**EXERCISE DESCRIPTION:** Starting with the line containing "Tap the Specialty crunchwrap icon tile" and going on through the line containing "This screenshot has height=646, width=795.", both included, change "subtotal amount" to "total amount" and write out those lines again with nothing else altered.

Word and element location items:
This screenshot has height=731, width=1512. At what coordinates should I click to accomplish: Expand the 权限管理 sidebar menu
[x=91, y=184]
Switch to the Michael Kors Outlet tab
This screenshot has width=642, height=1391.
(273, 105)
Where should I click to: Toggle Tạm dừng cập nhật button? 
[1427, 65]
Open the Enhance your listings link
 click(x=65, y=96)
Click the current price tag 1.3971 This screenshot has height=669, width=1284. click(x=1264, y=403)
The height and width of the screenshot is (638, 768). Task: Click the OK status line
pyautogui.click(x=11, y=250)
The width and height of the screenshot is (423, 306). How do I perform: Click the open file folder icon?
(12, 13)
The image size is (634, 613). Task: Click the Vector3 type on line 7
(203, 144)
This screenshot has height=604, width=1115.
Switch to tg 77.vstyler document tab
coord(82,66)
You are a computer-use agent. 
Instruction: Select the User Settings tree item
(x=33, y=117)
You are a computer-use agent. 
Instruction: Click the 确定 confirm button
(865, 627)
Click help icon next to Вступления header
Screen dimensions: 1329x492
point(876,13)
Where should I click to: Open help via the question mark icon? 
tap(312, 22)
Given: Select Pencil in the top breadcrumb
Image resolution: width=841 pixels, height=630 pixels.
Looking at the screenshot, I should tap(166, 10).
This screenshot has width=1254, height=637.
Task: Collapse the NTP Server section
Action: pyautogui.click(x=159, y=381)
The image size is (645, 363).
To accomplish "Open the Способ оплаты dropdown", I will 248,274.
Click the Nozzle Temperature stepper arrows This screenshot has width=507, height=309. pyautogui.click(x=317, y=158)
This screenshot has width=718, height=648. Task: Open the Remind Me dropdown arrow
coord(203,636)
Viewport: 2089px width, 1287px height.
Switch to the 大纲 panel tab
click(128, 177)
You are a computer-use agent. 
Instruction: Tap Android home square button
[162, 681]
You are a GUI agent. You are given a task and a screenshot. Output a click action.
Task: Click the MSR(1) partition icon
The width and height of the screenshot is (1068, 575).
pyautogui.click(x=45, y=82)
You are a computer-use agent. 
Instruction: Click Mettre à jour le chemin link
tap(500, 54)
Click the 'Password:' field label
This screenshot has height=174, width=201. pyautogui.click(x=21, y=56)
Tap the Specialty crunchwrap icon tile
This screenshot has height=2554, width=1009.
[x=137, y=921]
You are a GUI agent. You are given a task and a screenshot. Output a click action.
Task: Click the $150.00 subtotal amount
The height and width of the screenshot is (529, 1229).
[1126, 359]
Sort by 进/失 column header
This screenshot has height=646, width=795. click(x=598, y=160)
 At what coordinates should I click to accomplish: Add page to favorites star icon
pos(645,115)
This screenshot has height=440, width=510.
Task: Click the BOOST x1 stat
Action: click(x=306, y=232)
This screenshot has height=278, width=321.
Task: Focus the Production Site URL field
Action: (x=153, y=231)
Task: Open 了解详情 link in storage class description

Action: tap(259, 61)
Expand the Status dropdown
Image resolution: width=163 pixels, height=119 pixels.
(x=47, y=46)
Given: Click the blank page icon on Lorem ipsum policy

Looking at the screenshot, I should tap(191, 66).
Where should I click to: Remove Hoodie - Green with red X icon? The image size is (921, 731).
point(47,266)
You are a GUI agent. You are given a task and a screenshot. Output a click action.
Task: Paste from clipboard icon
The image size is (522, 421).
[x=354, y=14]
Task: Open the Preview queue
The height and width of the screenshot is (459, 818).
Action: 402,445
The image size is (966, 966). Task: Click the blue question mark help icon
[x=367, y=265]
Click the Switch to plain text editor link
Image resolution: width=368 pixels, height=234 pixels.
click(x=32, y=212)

**FINAL RESULT:**
Tap the Specialty crunchwrap icon tile
This screenshot has height=2554, width=1009.
[x=137, y=921]
You are a GUI agent. You are given a task and a screenshot. Output a click action.
Task: Click the $150.00 total amount
The height and width of the screenshot is (529, 1229).
[1126, 359]
Sort by 进/失 column header
This screenshot has height=646, width=795. click(x=598, y=160)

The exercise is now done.